Gindes was born on 17 October 1872 in Kiev, Ukraine. He graduated from Medical Department of Kiev State University in 1897 and immediately started working at Chernov clinic, where he was the director of the Children's Infections department for eight years. At the same time, he conducted research in Kiev Bacteriology Institute and published seven scientific works on children's diseases.[2]
In 1905, following the competition of the Congress of Baku Oil workers, he was selected as finalist to lead the Caucasian Factory Hospital in Baku. The hospital he then directed was the Black City Hospital of Baku. In 1907 he founded the first nursery and kindergarten of Baku for the families with low income and established the Azerbaijani branch of the All Russian League for Fighting Tuberculosis, League of Child Protection, etc.

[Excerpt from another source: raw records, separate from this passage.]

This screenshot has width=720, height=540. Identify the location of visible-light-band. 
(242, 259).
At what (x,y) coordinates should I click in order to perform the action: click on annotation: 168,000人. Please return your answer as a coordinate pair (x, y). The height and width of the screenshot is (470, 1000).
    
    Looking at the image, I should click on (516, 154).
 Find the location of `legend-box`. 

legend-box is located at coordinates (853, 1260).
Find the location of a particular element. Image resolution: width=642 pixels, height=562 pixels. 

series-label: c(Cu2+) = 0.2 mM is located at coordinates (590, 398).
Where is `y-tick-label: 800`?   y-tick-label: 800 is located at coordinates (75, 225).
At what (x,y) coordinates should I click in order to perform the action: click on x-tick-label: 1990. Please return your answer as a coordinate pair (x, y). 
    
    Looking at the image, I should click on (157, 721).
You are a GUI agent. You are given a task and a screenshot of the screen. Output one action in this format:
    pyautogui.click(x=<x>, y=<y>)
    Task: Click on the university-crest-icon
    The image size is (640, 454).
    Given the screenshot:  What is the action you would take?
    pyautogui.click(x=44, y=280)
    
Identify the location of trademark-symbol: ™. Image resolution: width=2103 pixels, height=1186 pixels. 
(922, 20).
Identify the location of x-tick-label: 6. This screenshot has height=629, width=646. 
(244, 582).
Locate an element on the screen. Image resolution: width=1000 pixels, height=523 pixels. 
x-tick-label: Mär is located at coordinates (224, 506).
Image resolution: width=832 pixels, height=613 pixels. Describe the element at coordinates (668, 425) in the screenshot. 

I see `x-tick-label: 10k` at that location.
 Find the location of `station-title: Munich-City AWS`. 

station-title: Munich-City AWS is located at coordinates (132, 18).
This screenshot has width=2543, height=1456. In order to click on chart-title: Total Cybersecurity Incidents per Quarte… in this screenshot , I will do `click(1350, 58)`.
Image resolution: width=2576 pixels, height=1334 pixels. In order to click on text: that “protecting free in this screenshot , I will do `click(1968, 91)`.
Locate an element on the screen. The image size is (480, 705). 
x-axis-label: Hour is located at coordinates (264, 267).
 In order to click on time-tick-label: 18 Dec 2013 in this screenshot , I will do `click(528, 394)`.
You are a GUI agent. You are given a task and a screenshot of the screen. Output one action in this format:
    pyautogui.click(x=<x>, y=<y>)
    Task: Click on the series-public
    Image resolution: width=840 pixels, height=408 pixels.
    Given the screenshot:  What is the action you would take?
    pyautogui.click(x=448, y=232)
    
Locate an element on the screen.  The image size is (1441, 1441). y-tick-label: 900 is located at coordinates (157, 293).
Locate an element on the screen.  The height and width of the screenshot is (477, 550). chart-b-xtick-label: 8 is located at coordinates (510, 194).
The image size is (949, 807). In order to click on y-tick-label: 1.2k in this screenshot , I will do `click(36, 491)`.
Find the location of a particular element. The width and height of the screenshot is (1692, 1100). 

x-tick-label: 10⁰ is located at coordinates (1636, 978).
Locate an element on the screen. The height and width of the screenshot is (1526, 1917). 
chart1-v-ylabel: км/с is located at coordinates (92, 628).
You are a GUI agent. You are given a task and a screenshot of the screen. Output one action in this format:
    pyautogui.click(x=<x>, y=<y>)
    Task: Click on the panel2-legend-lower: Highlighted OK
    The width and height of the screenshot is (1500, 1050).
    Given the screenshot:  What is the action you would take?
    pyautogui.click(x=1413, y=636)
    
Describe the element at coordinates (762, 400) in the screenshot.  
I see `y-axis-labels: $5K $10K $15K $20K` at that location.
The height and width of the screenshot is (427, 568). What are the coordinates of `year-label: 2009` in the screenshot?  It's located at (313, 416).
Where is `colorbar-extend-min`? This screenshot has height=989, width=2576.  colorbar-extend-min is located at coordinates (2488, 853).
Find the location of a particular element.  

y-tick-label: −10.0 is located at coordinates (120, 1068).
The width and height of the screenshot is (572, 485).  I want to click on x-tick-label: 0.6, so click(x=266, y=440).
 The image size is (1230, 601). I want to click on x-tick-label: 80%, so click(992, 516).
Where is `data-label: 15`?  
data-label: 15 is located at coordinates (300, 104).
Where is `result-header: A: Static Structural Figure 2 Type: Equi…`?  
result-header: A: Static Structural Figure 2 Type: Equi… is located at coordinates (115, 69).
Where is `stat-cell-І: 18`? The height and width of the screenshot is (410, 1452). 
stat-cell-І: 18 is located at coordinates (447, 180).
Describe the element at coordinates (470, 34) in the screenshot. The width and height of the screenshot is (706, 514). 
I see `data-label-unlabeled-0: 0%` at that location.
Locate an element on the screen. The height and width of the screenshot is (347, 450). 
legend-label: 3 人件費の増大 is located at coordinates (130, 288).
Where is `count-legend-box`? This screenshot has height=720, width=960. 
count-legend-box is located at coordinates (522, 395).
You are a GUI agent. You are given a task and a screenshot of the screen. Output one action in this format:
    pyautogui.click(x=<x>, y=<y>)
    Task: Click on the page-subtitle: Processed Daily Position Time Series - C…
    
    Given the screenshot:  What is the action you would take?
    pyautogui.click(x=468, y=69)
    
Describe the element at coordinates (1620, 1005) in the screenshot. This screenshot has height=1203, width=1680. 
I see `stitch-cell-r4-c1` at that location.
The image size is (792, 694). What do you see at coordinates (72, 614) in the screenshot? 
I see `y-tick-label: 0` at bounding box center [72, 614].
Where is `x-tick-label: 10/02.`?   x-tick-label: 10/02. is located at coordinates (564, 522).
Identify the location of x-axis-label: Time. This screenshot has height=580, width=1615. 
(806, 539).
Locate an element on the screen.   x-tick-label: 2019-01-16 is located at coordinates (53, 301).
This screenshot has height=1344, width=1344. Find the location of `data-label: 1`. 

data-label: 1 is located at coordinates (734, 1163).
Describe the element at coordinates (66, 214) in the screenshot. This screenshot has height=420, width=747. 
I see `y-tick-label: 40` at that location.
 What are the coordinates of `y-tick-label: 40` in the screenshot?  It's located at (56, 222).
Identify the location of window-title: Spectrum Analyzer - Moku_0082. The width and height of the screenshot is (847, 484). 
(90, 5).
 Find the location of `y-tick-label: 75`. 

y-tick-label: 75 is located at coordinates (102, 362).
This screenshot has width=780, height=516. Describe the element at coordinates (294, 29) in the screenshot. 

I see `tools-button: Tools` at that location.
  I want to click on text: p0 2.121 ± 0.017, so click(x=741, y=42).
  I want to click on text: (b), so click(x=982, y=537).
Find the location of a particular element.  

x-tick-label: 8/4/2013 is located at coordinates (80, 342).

In 1913, he was reportedly fired for not charging people for medical care.[4] The same year, he founded Baku Society of Pediatricians which he chaired himself until the organization was incorporated into a branch of the Baku University.[2]
Political career
With the establishment of Azerbaijan Democratic Republic on 28 May 1918, Gindes participated in formation of the healthcare sector of the country and was appointed the Minister of Healthcare and Social Security of Azerbaijan Democratic Republic in the third cabinet led by Fatali Khan Khoyski on 26 December 1918.
In early 1918, he also founded the Children's hospital in Bayil which he directed until 1922. The same year, he was appointed the director of a new hospital in northern part of Baku called Shemakhinka. That is where he conducts administrative reforms and transforms the hospital into Pediatrics Institute, later to become Institute of Maternity and Childcare.[2][5]
Gindes died in Baku from natural causes on 5 September 1954.[2] The hospital which he had built in 1917 in Sabunchi district of Baku bears his name today.[6]